Work item: Search the entries for the word "about" and copy each line that has it.

Data:
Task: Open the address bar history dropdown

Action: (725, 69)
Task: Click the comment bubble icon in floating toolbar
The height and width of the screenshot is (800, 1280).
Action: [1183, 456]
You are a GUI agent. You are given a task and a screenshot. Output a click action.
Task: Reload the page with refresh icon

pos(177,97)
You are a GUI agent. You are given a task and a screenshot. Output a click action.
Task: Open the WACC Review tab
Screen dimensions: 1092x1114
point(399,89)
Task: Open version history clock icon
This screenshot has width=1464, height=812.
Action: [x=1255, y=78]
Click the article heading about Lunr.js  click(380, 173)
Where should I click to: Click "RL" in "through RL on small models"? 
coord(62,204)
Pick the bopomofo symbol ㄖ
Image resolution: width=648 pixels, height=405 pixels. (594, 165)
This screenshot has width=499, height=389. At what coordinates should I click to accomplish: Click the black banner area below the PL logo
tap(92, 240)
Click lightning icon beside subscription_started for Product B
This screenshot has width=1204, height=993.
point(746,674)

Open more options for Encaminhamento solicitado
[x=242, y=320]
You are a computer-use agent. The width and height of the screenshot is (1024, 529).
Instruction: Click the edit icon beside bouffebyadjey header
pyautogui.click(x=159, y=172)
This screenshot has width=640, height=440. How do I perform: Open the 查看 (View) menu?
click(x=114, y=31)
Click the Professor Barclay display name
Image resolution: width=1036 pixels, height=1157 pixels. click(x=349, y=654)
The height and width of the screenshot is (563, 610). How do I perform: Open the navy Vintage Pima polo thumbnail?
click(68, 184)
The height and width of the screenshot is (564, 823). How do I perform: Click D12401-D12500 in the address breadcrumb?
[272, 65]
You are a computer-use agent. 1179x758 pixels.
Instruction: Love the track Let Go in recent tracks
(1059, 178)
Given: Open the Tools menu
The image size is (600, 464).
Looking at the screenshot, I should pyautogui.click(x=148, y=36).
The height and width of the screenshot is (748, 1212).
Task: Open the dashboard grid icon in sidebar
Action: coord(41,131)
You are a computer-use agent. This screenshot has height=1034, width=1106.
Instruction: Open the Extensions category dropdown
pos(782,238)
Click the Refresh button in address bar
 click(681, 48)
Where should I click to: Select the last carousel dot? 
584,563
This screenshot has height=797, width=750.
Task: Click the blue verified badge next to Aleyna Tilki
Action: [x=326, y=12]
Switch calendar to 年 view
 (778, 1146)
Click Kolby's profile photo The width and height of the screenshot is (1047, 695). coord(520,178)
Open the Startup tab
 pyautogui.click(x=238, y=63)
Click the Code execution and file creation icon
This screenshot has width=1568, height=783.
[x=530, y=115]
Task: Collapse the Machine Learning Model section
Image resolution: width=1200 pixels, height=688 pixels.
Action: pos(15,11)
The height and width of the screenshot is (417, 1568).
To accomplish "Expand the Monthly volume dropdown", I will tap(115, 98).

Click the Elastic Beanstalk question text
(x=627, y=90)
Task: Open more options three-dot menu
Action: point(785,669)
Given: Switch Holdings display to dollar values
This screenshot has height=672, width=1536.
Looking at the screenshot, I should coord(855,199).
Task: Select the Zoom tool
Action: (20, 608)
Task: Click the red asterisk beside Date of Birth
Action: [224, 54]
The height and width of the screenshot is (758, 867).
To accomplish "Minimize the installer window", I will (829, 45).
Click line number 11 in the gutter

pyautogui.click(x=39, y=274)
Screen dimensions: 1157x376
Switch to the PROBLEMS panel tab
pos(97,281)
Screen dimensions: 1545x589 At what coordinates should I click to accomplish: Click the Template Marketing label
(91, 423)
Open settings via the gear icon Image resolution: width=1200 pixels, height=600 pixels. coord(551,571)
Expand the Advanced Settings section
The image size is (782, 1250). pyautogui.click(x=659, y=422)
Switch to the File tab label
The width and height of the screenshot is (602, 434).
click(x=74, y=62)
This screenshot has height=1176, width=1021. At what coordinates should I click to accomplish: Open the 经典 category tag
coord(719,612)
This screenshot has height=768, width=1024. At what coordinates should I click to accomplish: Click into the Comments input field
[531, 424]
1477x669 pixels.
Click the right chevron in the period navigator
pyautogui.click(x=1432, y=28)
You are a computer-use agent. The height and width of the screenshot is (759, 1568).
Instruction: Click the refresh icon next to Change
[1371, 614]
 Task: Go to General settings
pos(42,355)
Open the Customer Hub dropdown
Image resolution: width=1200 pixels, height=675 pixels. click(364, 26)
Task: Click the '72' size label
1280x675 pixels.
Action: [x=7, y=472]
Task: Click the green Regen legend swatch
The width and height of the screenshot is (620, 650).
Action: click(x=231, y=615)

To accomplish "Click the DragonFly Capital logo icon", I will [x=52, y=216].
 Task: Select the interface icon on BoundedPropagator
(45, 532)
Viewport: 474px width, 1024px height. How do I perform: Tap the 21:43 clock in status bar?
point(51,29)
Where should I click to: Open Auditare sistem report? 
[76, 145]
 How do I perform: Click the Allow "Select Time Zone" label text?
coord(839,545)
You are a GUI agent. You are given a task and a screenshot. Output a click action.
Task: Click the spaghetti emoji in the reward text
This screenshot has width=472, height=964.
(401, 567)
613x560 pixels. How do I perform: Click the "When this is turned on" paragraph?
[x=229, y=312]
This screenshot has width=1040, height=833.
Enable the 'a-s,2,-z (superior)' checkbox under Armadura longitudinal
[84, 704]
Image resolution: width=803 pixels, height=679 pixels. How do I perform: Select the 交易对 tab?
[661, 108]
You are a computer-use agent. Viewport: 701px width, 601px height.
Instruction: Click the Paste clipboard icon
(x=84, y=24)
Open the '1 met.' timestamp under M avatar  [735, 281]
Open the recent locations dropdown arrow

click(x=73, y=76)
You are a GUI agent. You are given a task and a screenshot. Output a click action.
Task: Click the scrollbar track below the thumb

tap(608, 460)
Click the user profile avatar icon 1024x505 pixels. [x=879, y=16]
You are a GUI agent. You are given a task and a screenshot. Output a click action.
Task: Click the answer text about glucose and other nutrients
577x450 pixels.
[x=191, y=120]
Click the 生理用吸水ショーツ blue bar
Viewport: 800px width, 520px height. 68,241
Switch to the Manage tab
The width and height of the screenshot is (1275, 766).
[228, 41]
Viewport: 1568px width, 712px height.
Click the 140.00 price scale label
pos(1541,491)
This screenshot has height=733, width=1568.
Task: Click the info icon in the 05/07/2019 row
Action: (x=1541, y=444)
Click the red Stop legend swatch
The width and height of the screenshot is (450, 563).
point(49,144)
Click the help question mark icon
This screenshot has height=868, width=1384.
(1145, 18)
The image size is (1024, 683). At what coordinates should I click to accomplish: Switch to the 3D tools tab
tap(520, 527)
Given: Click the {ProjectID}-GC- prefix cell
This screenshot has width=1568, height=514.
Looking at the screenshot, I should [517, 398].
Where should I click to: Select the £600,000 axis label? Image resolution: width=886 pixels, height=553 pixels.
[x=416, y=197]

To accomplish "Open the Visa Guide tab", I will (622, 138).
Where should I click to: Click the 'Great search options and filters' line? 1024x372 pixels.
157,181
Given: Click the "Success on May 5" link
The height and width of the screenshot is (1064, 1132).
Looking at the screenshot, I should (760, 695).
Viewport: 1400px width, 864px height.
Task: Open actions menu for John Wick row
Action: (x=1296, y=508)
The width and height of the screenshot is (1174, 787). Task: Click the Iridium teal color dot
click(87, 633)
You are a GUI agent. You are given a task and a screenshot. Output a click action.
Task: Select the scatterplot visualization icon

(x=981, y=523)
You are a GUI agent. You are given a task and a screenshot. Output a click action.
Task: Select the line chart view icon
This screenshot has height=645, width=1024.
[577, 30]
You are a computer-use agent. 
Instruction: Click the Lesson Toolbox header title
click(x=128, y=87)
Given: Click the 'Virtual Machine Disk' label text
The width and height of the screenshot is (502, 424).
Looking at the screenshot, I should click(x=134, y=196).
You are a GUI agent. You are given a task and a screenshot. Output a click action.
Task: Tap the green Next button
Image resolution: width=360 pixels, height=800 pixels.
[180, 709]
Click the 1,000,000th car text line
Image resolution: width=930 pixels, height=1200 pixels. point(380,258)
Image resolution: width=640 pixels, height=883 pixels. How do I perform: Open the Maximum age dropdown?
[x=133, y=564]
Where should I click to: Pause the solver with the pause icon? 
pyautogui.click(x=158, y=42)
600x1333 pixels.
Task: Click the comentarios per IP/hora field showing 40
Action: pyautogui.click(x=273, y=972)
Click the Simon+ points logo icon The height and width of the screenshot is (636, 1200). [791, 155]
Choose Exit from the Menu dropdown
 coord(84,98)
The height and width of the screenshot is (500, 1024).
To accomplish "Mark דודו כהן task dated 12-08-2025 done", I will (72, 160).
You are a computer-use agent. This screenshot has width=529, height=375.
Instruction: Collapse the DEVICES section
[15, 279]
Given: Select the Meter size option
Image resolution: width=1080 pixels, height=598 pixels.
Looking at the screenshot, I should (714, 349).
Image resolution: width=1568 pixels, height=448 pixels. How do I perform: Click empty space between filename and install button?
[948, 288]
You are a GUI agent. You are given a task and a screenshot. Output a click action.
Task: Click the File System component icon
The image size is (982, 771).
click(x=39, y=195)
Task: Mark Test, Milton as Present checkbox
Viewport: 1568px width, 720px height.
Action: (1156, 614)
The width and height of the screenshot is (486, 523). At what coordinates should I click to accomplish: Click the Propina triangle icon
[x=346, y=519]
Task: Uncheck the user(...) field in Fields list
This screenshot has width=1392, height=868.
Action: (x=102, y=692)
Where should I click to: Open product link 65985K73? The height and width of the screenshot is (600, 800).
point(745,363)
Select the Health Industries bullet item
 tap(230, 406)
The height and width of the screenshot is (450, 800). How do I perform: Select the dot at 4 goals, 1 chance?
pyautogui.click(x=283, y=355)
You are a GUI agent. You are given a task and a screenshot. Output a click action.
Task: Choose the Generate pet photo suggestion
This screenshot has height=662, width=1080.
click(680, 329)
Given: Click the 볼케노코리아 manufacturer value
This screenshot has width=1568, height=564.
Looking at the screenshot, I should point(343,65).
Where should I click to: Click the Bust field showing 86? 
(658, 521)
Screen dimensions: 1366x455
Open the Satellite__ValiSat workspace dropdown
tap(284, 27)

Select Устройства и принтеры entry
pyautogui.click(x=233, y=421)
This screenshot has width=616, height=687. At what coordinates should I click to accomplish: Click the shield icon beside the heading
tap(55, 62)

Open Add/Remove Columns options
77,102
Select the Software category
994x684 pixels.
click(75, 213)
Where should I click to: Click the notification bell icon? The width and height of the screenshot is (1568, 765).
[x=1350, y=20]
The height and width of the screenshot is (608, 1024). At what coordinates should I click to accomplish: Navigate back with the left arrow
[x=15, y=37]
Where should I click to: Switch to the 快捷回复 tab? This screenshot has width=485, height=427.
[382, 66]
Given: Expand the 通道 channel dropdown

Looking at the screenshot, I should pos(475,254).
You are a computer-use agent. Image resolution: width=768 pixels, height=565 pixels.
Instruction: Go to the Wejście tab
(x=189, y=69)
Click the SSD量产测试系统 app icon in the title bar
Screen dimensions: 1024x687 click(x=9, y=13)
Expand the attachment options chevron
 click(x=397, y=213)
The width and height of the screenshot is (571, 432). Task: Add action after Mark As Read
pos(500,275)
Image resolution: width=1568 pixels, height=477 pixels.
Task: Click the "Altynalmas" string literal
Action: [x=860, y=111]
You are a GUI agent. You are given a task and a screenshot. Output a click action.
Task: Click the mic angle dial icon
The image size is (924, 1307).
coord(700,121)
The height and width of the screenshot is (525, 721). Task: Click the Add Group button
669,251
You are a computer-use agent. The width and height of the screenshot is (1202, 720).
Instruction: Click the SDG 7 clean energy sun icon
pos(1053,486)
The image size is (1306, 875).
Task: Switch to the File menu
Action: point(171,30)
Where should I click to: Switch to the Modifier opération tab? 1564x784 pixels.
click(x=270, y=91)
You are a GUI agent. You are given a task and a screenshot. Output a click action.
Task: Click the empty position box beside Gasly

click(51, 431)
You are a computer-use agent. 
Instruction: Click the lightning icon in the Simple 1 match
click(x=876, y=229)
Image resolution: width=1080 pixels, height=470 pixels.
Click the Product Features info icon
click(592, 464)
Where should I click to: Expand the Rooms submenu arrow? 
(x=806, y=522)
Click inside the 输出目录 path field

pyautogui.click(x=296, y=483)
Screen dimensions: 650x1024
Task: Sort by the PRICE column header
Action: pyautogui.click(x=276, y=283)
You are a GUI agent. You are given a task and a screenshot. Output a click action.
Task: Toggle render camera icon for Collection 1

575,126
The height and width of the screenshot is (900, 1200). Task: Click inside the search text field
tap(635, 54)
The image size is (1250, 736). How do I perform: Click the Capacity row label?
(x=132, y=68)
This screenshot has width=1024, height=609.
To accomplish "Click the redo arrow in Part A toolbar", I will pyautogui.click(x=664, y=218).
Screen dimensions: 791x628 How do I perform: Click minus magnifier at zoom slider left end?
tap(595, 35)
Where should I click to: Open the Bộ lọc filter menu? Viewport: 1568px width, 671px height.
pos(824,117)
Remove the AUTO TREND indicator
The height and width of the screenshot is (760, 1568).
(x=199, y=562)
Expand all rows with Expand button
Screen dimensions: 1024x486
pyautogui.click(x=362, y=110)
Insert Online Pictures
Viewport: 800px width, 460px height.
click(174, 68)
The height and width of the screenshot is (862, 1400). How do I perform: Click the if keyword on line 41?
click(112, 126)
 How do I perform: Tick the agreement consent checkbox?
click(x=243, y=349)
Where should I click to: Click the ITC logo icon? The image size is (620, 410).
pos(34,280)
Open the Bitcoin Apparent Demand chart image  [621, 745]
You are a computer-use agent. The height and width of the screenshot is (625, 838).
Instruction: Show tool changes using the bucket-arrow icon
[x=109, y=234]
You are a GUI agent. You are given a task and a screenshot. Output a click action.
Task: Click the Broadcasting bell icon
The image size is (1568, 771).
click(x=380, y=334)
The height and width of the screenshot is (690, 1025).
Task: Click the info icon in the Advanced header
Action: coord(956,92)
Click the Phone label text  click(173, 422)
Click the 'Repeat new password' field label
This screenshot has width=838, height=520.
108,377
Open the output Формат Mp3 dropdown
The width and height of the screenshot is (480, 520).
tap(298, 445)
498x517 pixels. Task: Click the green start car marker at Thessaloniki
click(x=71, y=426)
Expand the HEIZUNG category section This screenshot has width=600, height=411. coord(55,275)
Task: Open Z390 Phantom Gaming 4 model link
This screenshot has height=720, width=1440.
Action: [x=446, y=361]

Final answer:
Click the article heading about Lunr.js  click(380, 173)
Task: Click the answer text about glucose and other nutrients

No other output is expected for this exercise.